**GIVEN PROBLEM**
Swap "question mark" for "help" in the lines beginning with the one containing "The height and width of the screenshot is (559, 875)." and running through the one containing "The width and height of the screenshot is (1280, 702).". Write out only those lines again, leaving everything else in them unchanged.

(Data entries)
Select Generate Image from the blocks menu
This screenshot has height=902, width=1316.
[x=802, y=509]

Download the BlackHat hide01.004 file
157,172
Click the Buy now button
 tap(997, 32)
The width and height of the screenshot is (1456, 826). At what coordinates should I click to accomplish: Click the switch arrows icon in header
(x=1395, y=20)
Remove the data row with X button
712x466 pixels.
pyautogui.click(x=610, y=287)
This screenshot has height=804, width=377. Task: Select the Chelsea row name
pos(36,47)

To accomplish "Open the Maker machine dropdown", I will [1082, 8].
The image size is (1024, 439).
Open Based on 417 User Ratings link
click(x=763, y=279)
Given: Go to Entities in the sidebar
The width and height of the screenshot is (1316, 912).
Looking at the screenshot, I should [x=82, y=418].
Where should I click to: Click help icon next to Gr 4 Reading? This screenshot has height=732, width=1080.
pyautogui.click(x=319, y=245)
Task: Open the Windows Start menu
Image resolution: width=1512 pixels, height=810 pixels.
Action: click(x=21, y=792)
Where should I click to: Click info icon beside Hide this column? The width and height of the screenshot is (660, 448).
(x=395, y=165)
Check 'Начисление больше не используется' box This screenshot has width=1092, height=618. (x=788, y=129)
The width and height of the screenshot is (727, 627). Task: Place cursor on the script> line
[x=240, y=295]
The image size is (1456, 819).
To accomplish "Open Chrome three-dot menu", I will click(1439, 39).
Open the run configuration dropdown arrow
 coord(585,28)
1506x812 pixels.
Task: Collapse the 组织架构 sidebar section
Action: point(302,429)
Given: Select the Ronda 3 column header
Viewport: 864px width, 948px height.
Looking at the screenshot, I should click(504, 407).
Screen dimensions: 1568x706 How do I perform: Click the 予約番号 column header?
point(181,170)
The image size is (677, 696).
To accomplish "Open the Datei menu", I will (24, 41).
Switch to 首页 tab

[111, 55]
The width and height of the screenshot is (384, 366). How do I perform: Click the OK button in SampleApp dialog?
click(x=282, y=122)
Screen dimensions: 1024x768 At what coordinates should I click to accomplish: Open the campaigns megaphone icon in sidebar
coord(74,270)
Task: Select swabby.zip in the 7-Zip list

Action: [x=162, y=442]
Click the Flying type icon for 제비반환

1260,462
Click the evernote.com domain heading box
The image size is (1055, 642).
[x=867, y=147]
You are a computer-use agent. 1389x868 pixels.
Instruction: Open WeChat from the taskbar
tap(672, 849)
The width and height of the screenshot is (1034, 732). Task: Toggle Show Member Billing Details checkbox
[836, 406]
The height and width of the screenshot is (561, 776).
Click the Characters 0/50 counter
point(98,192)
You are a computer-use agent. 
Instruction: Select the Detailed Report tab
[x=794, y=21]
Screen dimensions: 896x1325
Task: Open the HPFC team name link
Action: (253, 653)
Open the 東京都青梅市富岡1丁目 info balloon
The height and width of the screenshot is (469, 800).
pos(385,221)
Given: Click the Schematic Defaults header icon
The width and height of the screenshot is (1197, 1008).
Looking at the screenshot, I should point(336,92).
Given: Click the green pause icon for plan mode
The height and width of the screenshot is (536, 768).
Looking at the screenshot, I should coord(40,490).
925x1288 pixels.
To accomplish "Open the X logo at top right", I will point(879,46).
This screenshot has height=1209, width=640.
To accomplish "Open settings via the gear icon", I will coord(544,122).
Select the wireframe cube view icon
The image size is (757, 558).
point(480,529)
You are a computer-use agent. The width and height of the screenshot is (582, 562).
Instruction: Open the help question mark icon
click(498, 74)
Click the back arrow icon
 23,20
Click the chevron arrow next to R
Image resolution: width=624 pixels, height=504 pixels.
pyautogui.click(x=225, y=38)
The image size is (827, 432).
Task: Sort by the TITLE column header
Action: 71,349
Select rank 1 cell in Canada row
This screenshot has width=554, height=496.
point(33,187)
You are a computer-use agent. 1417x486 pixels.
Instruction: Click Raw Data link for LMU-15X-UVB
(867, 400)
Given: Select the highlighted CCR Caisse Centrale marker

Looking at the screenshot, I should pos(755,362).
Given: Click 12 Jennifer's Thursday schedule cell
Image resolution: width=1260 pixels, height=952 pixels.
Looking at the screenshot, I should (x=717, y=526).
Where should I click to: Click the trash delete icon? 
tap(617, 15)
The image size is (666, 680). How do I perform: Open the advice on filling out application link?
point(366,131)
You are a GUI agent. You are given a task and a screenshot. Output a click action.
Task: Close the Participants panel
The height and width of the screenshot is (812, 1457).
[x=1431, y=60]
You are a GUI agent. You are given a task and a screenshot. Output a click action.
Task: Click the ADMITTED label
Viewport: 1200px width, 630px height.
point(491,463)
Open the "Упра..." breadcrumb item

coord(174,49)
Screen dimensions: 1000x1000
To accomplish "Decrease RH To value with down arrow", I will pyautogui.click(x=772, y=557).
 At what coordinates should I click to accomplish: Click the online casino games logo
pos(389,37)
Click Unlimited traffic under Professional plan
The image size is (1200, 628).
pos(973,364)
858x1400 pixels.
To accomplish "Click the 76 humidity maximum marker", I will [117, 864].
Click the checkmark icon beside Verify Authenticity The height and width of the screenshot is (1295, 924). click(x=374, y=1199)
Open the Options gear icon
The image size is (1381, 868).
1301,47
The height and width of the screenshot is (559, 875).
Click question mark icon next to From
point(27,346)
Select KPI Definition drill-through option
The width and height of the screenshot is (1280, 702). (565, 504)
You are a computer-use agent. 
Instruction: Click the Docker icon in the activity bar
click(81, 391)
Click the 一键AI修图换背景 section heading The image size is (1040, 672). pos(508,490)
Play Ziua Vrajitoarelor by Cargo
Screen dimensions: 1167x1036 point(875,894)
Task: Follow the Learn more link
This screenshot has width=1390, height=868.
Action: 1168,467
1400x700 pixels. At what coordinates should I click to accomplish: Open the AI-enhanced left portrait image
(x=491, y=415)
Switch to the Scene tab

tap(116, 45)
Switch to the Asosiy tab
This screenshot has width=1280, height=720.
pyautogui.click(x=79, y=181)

**OUTPUT FOR THIS TASK**
The height and width of the screenshot is (559, 875).
Click help icon next to From
point(27,346)
Select KPI Definition drill-through option
The width and height of the screenshot is (1280, 702). (565, 504)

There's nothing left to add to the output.